(WASHINGTON) -- President Joe Biden rolled out the red carpet Thursday for Prime Minister Narendra Modi of India for the third state visit of his presidency.
The visit will put on full display the "deep and close partnership" between the U.S. and India, the White House said, despite concerns India's democratic principles have eroded under Modi's leadership.
The relationship has been described by Biden as "one of the most important" of this century as the U.S. rebalances its foreign policy focus to the Indo-Pacific in the face of an increasingly aggressive China. Just ahead of Modi's visit, President Biden suggested Chinese President Xi Jinping was a "dictator."

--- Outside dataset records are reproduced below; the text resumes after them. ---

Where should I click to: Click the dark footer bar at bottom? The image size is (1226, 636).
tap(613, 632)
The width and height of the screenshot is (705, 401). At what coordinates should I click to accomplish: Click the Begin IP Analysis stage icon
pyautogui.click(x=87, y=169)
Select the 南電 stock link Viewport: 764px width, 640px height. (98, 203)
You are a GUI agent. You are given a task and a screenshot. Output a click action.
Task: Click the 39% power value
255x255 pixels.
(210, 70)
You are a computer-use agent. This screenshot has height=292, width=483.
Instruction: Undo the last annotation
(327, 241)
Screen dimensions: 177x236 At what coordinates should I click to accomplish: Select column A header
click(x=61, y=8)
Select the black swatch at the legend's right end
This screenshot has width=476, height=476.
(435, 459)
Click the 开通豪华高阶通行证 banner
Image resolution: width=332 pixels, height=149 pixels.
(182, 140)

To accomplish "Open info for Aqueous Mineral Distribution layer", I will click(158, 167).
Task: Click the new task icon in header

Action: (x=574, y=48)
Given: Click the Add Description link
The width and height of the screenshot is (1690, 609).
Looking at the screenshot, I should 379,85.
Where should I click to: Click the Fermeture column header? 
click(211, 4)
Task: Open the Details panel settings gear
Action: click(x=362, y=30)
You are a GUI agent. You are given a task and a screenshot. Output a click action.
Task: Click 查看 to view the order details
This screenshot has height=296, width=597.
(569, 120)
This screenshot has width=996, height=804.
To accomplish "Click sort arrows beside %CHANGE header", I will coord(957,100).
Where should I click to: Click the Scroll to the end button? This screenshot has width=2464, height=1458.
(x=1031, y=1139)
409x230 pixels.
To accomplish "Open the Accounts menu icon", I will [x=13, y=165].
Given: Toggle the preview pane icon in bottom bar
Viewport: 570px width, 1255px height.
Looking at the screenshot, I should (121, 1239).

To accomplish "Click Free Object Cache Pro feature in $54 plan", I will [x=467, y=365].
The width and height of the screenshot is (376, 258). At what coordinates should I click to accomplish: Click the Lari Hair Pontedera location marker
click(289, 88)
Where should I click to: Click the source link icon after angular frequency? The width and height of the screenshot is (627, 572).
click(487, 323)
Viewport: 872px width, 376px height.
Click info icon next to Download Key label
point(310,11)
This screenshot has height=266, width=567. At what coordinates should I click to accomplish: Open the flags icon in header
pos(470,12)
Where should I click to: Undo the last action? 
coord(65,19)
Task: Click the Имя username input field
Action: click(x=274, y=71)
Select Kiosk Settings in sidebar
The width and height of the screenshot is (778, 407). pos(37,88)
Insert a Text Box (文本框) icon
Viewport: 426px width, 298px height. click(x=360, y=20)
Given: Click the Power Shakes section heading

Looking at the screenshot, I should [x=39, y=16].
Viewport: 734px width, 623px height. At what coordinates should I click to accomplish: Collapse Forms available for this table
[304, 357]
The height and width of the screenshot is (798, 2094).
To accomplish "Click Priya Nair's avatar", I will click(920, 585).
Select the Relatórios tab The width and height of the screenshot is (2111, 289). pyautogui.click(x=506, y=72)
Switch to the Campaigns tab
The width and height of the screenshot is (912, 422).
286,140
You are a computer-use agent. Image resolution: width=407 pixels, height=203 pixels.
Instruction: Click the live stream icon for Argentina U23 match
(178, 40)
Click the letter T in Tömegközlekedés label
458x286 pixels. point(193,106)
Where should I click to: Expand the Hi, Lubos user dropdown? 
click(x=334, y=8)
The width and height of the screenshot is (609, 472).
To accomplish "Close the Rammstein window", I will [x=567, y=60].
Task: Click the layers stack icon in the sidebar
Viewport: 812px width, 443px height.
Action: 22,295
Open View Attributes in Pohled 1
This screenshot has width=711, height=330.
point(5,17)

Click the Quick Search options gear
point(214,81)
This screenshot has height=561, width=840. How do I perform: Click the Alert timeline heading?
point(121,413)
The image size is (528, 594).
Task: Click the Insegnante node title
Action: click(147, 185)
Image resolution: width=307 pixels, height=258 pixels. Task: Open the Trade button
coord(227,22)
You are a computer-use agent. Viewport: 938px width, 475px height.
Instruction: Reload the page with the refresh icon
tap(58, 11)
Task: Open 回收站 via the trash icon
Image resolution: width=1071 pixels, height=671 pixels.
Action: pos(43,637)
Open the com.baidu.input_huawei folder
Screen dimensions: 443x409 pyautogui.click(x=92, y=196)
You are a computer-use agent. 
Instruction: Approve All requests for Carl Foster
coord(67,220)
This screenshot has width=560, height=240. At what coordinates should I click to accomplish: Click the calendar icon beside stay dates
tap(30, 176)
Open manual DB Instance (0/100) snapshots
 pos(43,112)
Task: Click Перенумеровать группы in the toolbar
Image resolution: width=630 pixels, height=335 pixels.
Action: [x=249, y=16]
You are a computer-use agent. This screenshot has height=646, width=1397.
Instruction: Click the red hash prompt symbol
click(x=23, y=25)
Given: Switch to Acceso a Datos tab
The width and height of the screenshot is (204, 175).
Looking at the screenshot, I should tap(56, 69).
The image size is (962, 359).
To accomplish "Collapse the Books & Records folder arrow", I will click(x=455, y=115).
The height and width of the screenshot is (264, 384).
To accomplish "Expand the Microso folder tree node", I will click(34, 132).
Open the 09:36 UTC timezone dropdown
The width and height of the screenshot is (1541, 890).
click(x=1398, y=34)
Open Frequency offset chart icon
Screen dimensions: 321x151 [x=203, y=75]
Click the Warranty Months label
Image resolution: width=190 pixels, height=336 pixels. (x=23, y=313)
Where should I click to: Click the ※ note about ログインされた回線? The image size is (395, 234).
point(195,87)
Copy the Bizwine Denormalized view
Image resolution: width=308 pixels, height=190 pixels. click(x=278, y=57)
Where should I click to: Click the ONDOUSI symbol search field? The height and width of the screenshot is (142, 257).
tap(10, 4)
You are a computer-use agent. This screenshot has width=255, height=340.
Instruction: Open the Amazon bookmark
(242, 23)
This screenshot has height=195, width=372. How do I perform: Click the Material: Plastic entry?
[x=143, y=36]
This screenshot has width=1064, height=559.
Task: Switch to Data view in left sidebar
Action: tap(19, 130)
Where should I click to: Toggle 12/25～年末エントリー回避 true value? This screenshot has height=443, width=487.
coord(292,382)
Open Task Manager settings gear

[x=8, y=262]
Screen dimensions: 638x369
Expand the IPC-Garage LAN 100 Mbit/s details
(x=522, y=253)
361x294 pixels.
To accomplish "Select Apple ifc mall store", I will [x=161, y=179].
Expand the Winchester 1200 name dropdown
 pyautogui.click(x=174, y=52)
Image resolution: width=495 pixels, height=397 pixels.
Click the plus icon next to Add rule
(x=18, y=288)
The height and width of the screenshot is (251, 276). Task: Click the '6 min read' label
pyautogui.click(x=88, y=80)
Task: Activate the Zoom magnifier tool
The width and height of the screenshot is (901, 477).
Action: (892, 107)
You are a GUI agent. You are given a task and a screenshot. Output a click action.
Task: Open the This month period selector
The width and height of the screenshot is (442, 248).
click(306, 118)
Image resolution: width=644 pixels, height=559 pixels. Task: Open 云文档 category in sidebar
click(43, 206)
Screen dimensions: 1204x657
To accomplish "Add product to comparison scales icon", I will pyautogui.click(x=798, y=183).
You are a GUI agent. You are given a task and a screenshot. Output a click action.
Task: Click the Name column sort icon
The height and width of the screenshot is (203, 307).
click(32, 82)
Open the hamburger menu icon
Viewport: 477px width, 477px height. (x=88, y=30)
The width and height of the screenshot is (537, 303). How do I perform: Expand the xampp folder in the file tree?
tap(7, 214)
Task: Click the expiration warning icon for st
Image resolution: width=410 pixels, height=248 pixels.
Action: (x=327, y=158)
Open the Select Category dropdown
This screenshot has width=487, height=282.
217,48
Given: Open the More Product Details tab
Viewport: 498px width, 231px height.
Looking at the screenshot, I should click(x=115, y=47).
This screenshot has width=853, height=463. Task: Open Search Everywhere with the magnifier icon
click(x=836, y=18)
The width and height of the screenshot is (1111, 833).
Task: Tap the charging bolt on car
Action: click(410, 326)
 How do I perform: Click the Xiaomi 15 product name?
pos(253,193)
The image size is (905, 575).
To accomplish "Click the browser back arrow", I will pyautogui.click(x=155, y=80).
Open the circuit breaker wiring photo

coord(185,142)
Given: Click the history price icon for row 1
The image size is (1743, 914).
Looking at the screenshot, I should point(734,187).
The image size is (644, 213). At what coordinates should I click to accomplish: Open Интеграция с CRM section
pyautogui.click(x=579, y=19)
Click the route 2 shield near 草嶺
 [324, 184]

"There's a strategic imperative in the region," Tanvi Madan, the director of The India Project at the Brookings Institution, told ABC News. "Multiple administrations have seen India as a geopolitical counterbalance, an economic alternative and a democratic contrast to China."
President Biden and the first lady welcomed Modi to the White House Wednesday evening and hosted him for a private dinner.
On Thursday, the two leaders greeted each other warmly on the South Lawn in a welcome featuring marching bands and honor guards, despite rainy weather. Vice President Kamala Harris, the first person of Indian descent in her role, and second gentleman Doug Emhoff were also there to greet the prime minister.
"The challenges and opportunities facing the world in this century require that India and the United States work and lead together, and we are," Biden said.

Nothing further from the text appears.